Parallelizing MCMC with Random Partition Trees
This addresses the problem of scalable Bayesian inference for large datasets, representing an incremental improvement over existing EP-MCMC methods.
The authors tackled the computational expense of MCMC for large datasets by proposing a new embarrassingly parallel MCMC algorithm called PART, which uses random partition trees to combine subset posterior draws, resulting in improved approximation accuracy and easier resampling as demonstrated in experiments.
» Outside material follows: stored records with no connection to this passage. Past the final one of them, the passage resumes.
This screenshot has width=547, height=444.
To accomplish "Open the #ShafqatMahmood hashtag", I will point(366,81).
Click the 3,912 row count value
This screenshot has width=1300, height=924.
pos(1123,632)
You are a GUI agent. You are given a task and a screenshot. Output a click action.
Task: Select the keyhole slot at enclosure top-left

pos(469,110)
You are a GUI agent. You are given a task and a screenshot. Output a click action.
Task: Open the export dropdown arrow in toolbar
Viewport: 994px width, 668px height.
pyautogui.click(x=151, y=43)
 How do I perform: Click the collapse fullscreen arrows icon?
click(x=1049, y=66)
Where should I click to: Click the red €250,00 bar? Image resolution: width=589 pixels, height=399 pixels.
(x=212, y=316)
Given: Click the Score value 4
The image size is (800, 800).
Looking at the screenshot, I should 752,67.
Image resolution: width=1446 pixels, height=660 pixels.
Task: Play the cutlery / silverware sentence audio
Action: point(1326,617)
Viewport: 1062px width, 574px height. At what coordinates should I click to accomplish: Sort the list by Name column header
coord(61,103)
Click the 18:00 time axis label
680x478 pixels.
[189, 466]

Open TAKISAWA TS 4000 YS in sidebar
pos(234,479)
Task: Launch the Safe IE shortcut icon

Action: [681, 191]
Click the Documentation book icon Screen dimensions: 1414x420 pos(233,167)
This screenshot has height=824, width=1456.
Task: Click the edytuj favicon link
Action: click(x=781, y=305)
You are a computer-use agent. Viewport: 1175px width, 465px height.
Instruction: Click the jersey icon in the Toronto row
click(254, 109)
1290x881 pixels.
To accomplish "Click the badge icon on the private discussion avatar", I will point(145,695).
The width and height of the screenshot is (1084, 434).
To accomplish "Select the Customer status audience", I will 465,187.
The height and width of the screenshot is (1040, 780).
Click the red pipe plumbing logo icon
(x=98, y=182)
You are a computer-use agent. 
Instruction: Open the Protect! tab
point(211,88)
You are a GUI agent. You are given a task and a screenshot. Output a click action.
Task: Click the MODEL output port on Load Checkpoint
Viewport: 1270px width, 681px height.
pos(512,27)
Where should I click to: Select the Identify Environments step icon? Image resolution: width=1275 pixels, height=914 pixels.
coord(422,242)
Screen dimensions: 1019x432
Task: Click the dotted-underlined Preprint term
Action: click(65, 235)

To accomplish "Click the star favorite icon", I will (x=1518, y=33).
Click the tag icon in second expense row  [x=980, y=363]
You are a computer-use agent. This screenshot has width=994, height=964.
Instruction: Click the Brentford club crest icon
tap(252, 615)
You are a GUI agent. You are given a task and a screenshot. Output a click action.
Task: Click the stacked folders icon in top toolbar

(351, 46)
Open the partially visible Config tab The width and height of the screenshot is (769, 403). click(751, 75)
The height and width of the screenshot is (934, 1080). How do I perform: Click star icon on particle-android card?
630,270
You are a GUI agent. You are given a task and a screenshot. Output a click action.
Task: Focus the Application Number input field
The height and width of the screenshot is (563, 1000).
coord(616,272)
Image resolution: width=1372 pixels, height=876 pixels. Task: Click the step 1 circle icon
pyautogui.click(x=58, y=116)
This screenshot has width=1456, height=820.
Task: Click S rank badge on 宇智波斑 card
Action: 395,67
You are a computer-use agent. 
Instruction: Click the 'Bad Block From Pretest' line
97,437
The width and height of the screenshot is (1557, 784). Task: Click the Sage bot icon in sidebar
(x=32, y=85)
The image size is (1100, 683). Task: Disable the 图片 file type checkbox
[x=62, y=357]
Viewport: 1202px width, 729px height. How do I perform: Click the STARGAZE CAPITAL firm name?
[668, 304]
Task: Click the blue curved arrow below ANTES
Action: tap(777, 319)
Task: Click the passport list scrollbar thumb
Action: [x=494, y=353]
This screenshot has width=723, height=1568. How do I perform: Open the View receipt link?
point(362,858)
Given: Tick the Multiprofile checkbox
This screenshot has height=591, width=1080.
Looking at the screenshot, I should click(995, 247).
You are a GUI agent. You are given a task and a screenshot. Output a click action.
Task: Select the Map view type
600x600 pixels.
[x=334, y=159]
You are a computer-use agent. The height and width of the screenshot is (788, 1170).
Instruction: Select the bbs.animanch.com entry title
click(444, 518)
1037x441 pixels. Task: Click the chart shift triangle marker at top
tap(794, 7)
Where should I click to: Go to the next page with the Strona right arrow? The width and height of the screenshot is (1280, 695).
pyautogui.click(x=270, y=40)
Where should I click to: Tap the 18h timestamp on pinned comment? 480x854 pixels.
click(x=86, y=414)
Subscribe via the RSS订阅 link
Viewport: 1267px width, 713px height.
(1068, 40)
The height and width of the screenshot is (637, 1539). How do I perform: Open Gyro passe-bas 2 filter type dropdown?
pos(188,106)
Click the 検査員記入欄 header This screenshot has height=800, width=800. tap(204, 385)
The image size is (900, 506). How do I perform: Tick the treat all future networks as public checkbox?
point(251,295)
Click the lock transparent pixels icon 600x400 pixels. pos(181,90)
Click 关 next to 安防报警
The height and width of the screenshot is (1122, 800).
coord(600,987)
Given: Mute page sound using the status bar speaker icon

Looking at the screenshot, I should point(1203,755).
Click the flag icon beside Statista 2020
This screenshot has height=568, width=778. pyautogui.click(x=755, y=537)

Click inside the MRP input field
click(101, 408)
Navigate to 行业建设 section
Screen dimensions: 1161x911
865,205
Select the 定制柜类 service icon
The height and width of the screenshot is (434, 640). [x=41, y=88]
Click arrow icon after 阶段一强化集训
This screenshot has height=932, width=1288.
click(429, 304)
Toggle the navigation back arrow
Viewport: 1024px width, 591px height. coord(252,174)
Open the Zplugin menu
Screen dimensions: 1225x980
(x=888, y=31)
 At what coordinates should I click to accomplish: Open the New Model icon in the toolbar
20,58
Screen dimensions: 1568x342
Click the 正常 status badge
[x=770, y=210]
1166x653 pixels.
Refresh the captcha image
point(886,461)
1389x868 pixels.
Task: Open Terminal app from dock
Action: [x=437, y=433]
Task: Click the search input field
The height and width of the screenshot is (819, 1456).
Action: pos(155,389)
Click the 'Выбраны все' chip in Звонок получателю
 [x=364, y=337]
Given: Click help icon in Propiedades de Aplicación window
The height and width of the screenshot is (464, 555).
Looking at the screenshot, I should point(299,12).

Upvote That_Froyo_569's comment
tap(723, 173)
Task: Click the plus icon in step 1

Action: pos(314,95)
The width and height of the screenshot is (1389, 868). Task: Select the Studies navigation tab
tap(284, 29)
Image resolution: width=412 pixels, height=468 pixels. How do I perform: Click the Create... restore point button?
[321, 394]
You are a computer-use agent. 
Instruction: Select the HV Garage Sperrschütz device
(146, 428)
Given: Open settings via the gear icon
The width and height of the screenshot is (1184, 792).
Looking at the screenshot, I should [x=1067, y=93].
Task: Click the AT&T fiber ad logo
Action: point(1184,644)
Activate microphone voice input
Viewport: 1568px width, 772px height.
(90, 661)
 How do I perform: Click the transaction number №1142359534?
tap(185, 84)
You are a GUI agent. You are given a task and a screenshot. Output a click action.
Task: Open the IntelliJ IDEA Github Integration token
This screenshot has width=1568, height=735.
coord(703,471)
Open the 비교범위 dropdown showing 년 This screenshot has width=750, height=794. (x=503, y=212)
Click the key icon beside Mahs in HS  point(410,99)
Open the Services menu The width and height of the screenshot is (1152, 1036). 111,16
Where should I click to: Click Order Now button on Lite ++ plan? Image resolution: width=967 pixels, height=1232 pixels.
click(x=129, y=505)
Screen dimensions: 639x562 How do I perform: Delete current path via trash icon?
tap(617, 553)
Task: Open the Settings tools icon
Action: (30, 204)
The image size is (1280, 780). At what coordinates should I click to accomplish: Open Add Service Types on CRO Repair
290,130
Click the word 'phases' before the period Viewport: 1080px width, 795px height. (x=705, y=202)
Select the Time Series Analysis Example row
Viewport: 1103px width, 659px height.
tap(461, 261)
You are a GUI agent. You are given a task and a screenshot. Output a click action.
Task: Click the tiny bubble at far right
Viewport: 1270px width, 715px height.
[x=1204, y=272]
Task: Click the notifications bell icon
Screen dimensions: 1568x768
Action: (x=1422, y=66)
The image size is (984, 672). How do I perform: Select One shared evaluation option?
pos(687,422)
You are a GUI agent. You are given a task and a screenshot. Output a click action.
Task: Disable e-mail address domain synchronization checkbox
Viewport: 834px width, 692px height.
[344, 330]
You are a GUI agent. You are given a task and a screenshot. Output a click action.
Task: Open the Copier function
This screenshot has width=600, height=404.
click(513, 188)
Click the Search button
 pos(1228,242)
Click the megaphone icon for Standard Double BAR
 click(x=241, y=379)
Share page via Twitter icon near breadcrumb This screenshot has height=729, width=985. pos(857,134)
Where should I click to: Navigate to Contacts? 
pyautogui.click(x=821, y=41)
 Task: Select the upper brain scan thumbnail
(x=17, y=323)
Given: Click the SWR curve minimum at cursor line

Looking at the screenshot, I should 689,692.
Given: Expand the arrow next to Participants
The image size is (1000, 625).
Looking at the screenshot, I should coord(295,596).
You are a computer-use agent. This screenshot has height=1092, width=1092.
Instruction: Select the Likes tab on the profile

The modern scale of data has brought new challenges to Bayesian inference. In particular, conventional MCMC algorithms are computationally very expensive for large data sets. A promising approach to solve this problem is embarrassingly parallel MCMC (EP-MCMC), which first partitions the data into multiple subsets and runs independent sampling algorithms on each subset. The subset posterior draws are then aggregated via some combining rules to obtain the final approximation. Existing EP-MCMC algorithms are limited by approximation accuracy and difficulty in resampling. In this article, we propose a new EP-MCMC algorithm PART that solves these problems. The new algorithm applies random partition trees to combine the subset posterior draws, which is distribution-free, easy to resample from and can adapt to multiple scales. We provide theoretical justification and extensive experiments illustrating empirical performance.